[Exercise description]: Rewrite the entries from the line containing "Task: Click the WooCommerce icon in sidebar" through the end of the entries, inclusive, changing every "icon" to "button" and leaving everything else as it is.

[Data provided]:

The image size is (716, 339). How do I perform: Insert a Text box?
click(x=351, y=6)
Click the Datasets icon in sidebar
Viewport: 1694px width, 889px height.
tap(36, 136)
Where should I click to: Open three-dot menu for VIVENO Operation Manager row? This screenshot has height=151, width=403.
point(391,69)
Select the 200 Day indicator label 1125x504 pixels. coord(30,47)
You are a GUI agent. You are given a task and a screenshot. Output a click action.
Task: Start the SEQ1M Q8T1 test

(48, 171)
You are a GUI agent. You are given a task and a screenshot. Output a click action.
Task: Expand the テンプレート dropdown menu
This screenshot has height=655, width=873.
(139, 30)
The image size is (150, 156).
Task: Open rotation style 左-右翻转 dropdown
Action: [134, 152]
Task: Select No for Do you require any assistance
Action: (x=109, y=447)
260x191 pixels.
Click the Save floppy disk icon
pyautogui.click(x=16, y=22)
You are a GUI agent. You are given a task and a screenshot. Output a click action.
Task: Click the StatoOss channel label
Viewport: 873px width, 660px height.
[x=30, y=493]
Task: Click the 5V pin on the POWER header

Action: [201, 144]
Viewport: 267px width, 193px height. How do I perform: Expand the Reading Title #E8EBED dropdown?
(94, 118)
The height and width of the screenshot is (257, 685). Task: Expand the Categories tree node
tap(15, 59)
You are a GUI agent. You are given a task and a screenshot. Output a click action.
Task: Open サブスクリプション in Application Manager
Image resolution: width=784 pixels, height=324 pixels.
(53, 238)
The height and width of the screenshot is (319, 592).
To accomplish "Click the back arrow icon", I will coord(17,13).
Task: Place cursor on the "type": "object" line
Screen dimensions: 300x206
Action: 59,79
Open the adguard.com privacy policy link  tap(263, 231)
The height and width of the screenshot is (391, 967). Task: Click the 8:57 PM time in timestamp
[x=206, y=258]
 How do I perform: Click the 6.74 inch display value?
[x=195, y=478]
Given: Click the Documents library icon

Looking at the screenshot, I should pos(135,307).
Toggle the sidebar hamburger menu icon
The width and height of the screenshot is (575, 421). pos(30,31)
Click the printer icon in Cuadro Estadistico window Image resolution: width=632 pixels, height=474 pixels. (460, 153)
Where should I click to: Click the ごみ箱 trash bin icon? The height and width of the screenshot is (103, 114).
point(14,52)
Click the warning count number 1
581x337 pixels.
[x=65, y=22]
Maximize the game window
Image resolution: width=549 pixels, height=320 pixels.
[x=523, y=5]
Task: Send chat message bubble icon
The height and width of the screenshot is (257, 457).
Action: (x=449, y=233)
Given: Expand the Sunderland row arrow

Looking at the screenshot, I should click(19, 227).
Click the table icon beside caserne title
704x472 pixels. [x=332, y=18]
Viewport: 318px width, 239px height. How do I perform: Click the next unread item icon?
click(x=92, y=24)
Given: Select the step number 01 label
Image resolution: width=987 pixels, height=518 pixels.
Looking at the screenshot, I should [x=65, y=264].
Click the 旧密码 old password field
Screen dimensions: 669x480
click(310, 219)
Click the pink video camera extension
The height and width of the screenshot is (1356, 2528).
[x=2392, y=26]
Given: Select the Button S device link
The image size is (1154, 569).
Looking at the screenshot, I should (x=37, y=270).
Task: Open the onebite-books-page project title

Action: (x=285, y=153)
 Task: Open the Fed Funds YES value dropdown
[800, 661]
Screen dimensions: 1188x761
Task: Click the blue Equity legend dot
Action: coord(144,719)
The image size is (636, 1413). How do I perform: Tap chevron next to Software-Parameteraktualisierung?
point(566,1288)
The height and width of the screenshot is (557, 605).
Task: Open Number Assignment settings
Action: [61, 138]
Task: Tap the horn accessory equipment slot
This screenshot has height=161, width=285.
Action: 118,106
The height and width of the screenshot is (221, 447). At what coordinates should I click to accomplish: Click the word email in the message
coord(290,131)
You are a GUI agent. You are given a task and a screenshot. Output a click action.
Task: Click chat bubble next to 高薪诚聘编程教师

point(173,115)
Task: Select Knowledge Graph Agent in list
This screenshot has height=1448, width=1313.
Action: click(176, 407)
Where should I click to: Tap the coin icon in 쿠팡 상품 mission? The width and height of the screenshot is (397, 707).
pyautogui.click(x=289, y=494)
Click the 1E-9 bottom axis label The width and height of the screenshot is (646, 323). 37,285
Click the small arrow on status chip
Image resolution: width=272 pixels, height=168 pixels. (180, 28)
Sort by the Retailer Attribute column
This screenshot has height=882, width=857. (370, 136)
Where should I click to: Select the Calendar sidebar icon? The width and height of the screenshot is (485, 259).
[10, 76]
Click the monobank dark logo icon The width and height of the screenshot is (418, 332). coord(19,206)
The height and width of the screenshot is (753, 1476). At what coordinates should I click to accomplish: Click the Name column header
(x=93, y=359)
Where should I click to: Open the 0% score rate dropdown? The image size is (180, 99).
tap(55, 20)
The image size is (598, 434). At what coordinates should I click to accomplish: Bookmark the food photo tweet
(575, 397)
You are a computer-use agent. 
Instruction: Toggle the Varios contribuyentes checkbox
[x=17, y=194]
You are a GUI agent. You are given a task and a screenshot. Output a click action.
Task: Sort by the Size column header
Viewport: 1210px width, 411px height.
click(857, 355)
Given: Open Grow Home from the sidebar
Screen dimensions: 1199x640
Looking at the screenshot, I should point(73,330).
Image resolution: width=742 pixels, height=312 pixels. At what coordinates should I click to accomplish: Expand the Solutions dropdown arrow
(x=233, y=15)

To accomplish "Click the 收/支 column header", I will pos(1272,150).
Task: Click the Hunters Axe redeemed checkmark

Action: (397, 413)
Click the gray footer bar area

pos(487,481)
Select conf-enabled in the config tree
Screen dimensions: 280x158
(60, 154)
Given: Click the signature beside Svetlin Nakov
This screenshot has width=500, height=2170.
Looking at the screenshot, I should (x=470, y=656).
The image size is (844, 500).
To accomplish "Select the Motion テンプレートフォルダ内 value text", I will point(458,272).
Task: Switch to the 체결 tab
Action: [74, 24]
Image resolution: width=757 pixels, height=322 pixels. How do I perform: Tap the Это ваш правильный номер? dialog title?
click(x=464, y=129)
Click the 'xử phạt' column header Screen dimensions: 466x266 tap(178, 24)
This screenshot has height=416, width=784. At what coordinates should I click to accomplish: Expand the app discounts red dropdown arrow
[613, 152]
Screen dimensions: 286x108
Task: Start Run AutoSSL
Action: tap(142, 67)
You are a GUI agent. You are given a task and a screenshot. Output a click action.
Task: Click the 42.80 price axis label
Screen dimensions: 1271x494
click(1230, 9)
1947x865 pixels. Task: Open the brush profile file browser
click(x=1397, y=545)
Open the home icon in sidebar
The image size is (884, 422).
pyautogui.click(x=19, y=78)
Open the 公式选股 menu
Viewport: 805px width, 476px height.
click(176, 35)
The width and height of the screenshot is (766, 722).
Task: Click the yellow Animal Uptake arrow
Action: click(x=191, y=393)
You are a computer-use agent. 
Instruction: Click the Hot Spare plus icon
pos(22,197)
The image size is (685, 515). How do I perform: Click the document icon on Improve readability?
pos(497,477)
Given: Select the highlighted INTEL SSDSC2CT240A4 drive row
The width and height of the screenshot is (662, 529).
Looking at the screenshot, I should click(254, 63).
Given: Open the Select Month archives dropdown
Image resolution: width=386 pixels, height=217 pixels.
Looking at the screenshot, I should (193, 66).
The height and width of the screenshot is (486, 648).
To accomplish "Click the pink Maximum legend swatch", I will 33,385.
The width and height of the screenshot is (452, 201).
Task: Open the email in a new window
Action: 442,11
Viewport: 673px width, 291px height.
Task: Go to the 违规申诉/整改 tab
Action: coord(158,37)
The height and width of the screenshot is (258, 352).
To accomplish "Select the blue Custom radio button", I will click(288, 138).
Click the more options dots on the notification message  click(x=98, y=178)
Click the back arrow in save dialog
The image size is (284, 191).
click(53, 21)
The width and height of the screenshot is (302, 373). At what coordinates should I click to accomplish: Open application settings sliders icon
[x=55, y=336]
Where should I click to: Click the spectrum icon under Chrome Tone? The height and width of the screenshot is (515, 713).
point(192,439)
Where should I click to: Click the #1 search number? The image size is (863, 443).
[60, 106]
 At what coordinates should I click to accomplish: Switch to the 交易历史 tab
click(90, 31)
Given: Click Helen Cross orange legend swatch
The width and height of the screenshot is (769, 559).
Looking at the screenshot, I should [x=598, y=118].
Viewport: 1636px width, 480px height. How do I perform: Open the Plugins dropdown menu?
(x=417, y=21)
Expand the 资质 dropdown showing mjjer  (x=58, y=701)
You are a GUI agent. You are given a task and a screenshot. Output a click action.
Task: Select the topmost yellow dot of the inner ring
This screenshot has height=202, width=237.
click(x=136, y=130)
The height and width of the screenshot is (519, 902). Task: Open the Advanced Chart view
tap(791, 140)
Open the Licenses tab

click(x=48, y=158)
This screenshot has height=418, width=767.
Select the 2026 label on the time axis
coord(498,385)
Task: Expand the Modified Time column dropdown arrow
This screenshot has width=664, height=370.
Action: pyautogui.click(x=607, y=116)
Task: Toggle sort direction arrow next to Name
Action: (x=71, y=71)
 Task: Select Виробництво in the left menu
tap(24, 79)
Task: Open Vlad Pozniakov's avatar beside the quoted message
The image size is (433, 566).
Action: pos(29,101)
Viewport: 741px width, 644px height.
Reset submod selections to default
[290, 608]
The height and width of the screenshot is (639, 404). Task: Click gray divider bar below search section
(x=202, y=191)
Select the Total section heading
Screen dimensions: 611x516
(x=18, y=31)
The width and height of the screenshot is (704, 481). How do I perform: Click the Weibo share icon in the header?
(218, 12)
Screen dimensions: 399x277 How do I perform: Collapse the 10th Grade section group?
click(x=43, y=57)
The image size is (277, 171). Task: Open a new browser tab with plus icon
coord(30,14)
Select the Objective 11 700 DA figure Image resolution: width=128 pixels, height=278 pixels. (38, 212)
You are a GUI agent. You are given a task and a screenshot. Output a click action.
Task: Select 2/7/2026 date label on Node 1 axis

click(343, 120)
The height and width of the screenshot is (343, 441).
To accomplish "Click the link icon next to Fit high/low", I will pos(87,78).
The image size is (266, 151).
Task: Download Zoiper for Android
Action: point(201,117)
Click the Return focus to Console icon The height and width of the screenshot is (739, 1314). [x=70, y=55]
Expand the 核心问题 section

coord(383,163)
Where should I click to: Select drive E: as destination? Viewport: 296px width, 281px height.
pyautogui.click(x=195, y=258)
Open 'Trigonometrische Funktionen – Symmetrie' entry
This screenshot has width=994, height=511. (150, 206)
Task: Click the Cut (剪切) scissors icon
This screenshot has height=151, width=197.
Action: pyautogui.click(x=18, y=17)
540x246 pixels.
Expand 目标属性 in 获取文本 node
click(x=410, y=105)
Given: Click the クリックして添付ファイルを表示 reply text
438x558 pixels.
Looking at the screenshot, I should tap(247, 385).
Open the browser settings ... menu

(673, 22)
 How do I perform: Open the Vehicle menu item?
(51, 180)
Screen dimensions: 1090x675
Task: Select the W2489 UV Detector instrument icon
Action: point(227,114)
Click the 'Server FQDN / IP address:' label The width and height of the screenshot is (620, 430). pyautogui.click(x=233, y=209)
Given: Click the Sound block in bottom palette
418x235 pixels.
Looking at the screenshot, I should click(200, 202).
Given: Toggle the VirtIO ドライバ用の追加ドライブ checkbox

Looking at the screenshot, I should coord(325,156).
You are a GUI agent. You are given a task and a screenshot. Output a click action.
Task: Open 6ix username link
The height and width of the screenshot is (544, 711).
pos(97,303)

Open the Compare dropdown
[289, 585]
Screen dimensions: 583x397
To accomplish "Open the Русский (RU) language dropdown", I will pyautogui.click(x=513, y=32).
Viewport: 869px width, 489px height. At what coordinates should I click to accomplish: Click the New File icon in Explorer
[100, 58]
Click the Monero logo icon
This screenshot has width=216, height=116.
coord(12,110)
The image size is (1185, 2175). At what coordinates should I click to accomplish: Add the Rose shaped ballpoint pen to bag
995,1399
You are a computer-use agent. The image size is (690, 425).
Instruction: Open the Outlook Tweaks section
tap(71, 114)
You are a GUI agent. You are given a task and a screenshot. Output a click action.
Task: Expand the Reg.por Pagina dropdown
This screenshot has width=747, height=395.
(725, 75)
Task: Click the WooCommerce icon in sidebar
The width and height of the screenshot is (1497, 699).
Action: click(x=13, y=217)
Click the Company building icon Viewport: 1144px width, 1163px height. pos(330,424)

[Answer to this problem]:
Task: Click the WooCommerce button in sidebar
The width and height of the screenshot is (1497, 699).
Action: click(x=13, y=217)
Click the Company building button Viewport: 1144px width, 1163px height. pos(330,424)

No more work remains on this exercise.